No wonder, then, that the opening pages of Odds Against Tomorrow read like déjà vu. Mitchell, when we first meet him, is a student at the University of Chicago, already notorious for his obsession with disaster: “He envisioned a nuclear exchange with China; a modern black plague; an asteroid tearing apart the crust of the earth, unleashing a new dark age. … Worst-case scenarios, he said, were for him games of logic. How vast a nightmare could he imagine, and to what level of precision? What was possible? What should we be afraid of?”
The first thing to be afraid of, in this fear-stuffed novel, is earthquakes. Sitting in a class on Russian literature one day, Mitchell and his fellow students learn that a massive quake in Puget Sound has wiped Seattle off the face of the earth. The images they see on television are so plausible because we have all seen them before, on Sept. 11, in almost this same form: “A naked child, covered in ash, walking dazed through a mountain of rubble. … A convertible impaled on a stoplight. A dozen bodies running madly in every direction, silhouetted against a swelling wall of flame.”
But this catastrophe, while epic enough for a Hollywood blockbuster of its own, is merely the prelude to Odds Against Tomorrow. Mitchell, his obsessions vindicated, graduates from college and moves to New York, to work as a low-level “quant” at a Wall Street firm. Soon, however, he partners with the sinister entrepreneur Alec Charnoble—whose name is one of Rich’s good jokes—in a new business called FutureWorld. FutureWorld, which consists of two nearly empty offices in the Empire State Building, is almost a scam, but an ingenious one. After Seattle was destroyed, we learn, the families of workers killed in the city’s downtown successfully sued their employers for putting them at risk. FutureWorld will protect companies against such suits by offering them detailed disaster-planning advice; whether or not the clients take it, they can claim to have done their good-faith duty in planning for the worst.
Mitchell, of course, turns out to be the perfect salesman for FutureWorld, because he really believes in the nightmare scenarios he is pitching.
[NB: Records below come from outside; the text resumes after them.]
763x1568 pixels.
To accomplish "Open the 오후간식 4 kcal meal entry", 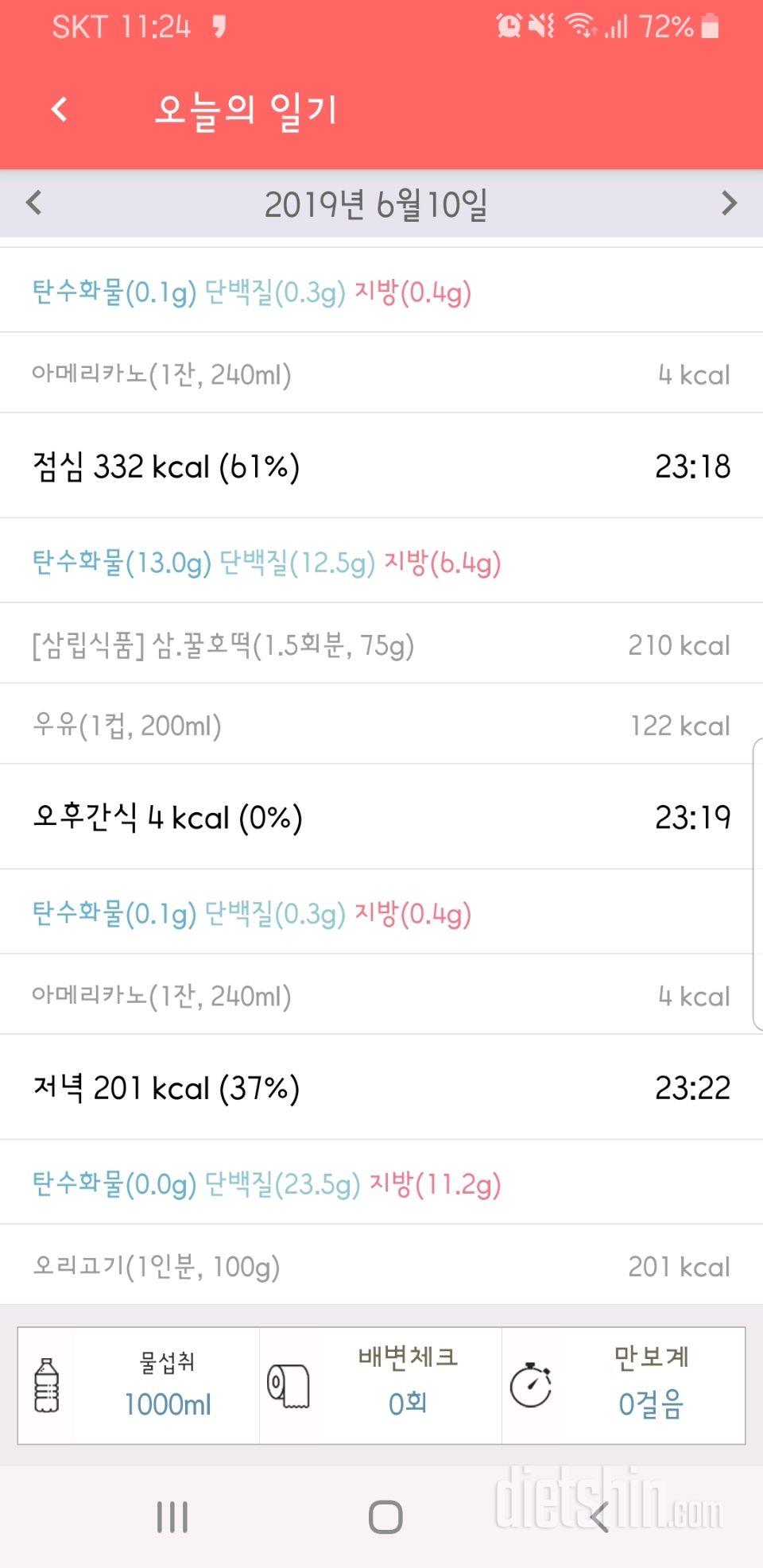I will point(382,817).
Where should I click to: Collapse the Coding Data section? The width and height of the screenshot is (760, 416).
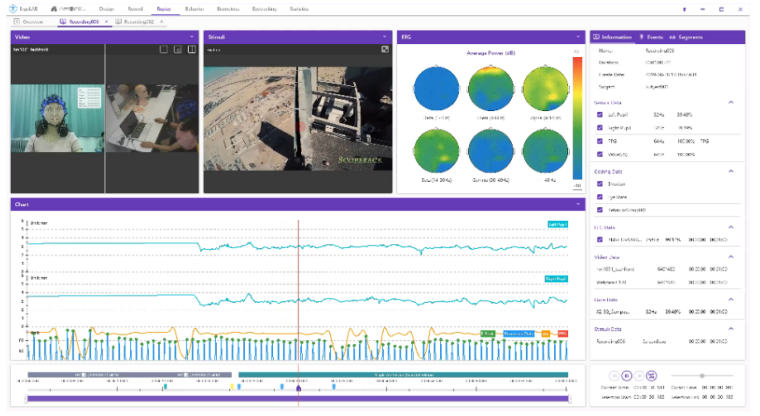pyautogui.click(x=729, y=170)
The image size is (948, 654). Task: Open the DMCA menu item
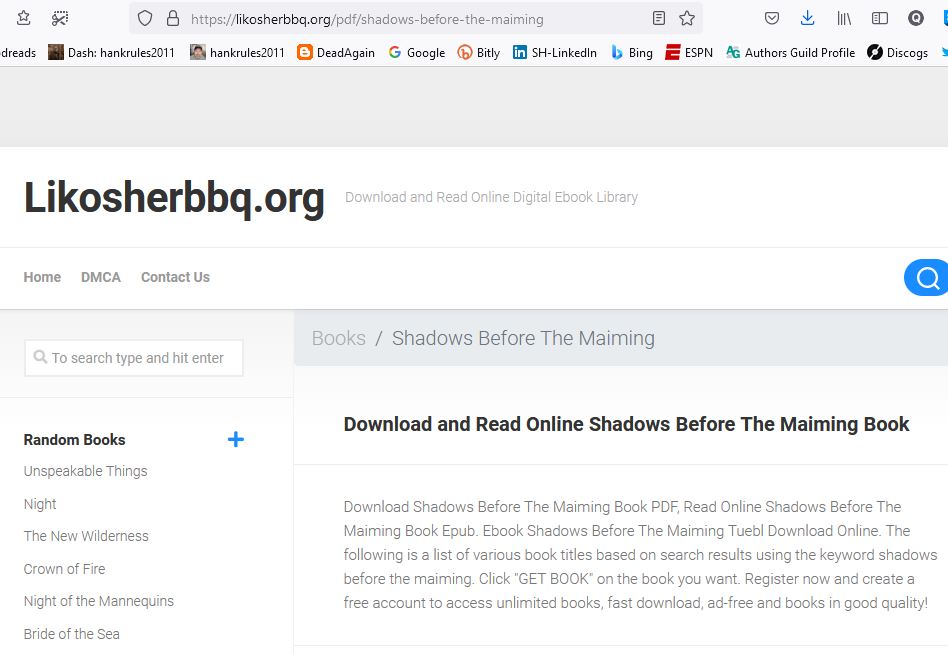coord(101,277)
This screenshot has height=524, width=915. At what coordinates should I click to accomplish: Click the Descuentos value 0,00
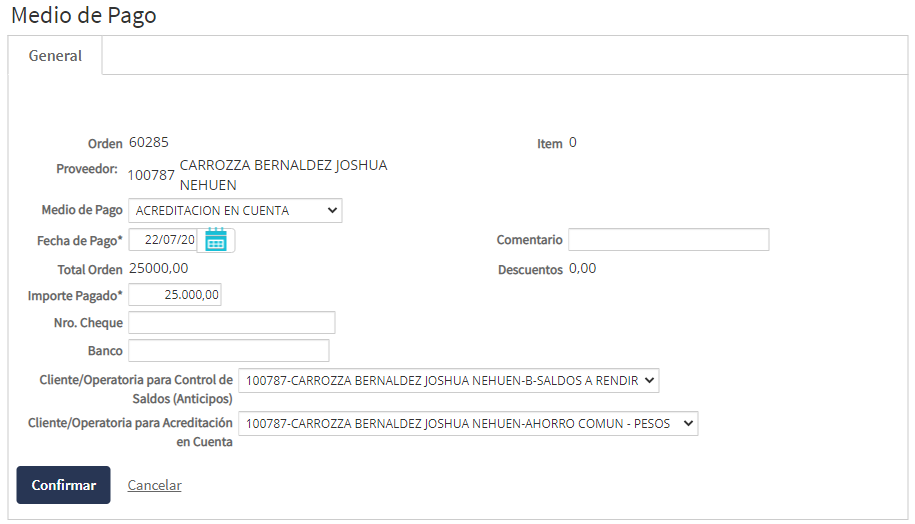(582, 268)
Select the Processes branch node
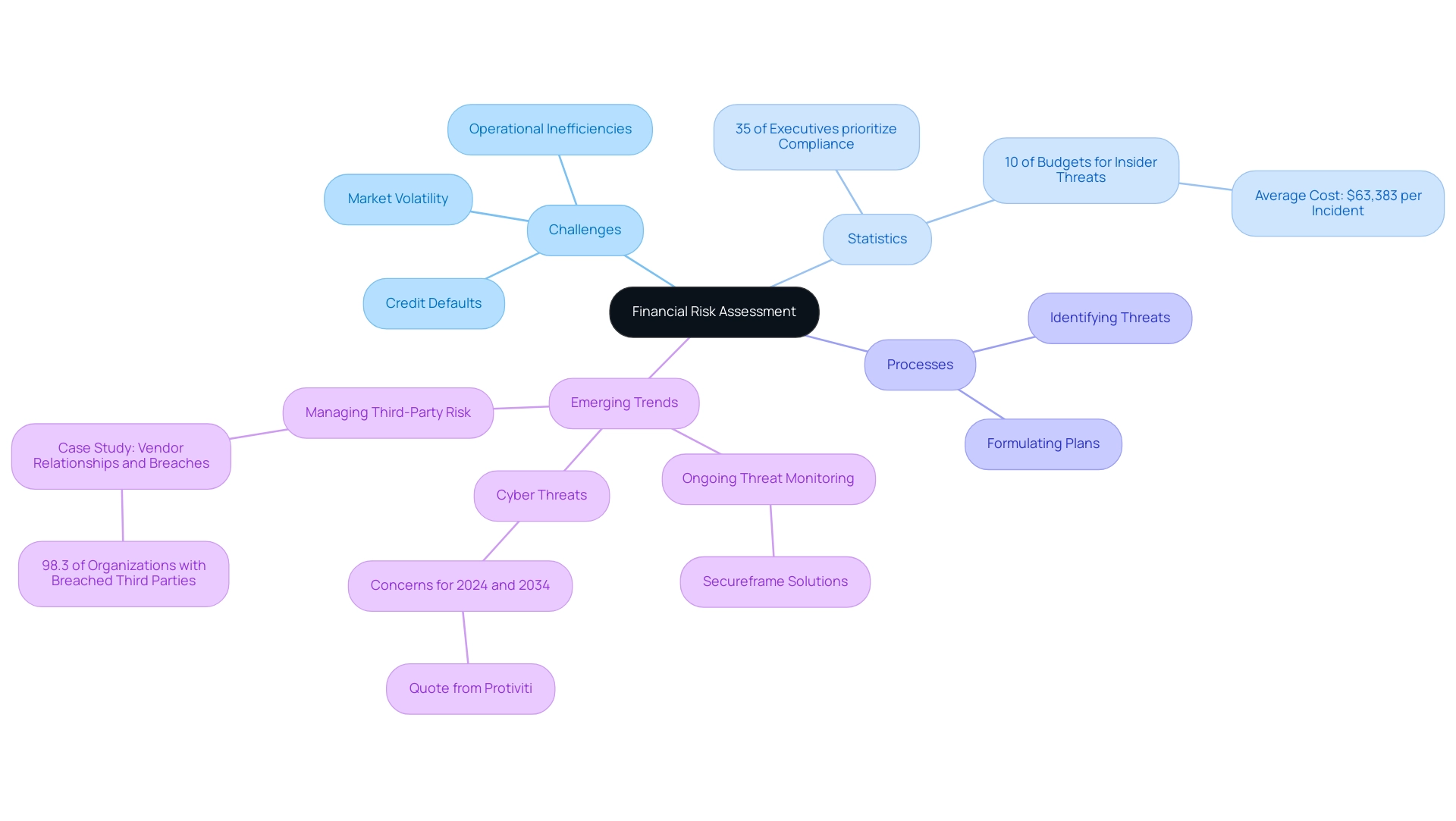Screen dimensions: 1456x821 click(918, 364)
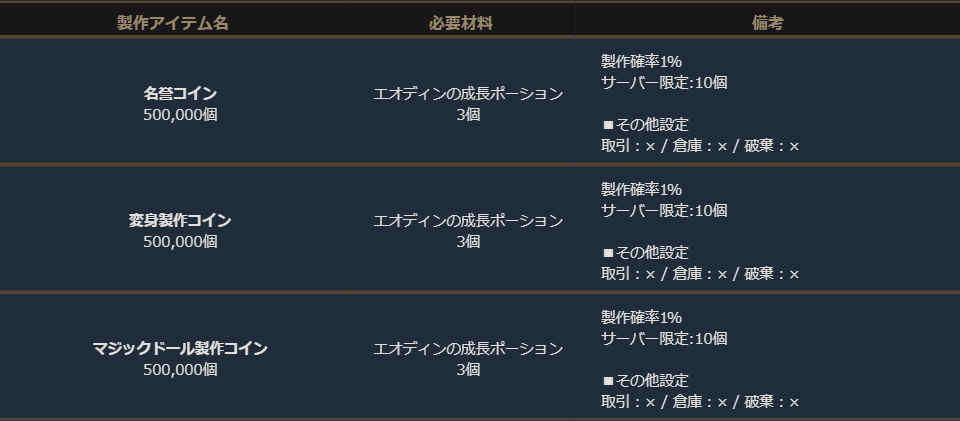Click the 3個 material count for マジックドール製作コイン
Image resolution: width=960 pixels, height=421 pixels.
click(468, 369)
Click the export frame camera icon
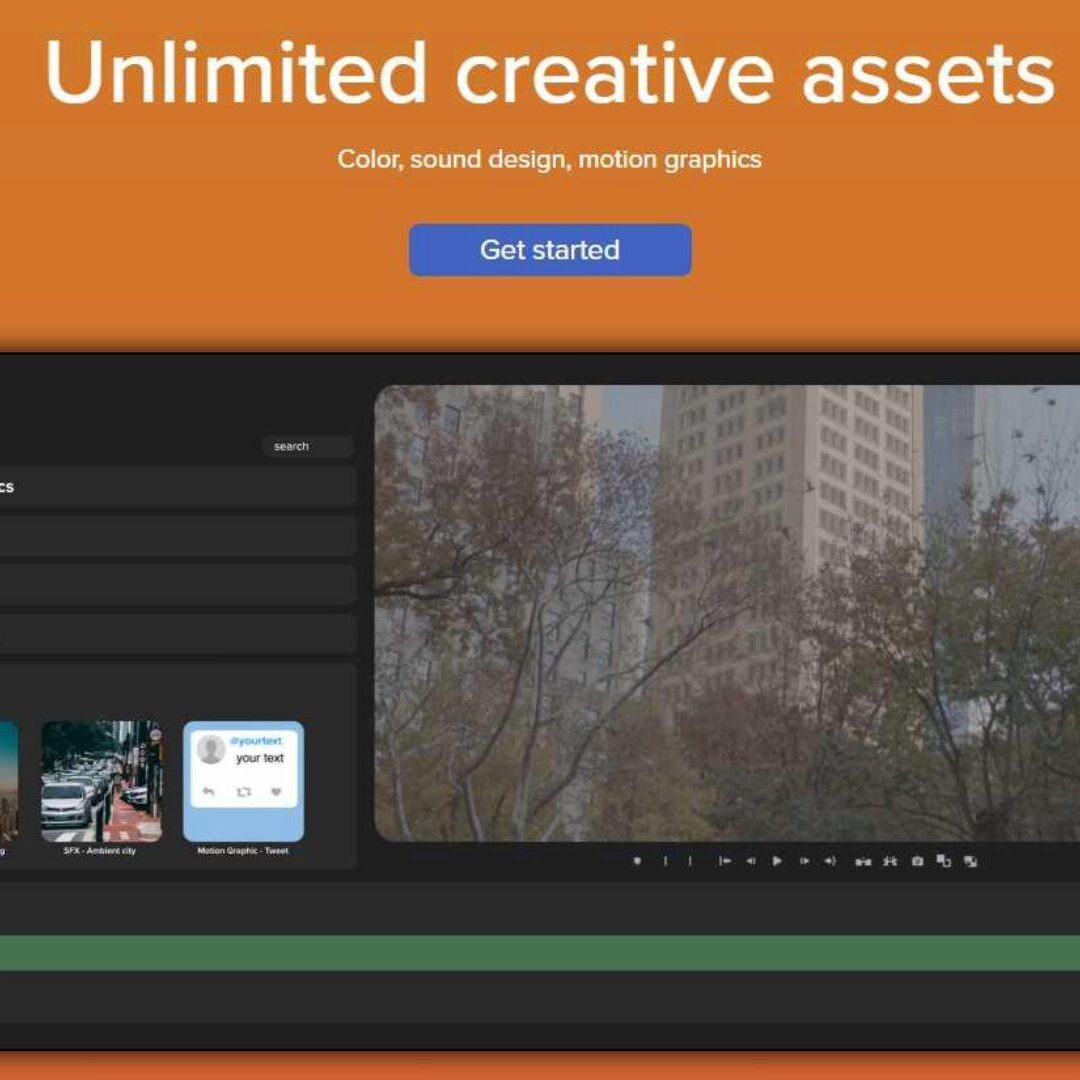 917,861
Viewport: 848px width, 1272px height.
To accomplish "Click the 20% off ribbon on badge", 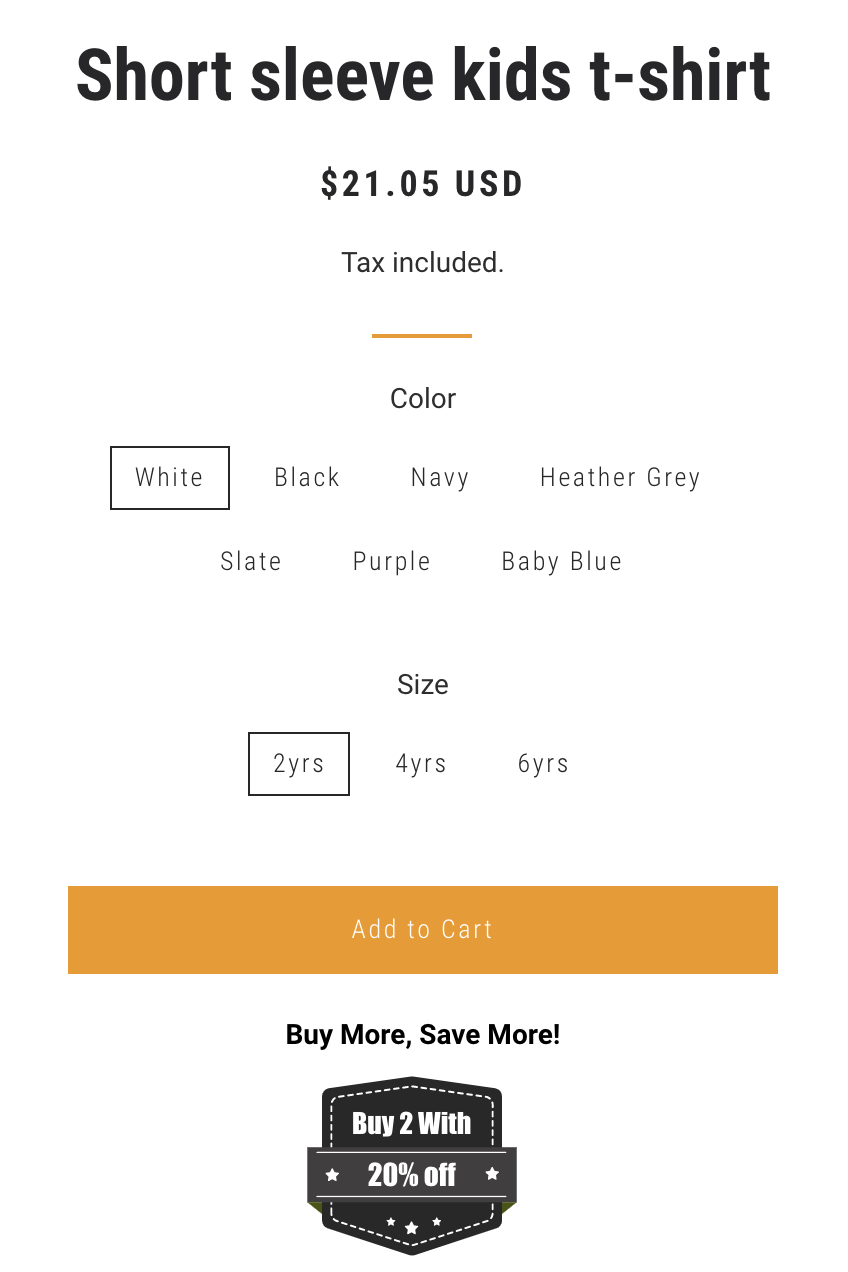I will click(x=412, y=1175).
Lecturing a room full of suits about the probability of nuclear war—one in 10, if his calculations are to be believed—Mitchell puts everyone under a spell: “He could see the increasing discomfort, even alarm, on their faces. It was evident in the tight set of their jaws, their crimson eyes, their yellowish skin, the fingernail marks in their palms. He realized that the more strongly he believed his prophecies, the more strongly they did.” As Rich observes, we have entered into an age of anxiety, when worst-case scenarios—from plague to the Rapture—have become instinctively credible: “It helped that anxiety was in the air. No longer was it free-floating. It had coalesced, settling into something heavier, tangible—a sludge of anxiety. You had to wade through it on the way to work; it sucked you down from underfoot, like quicksand.”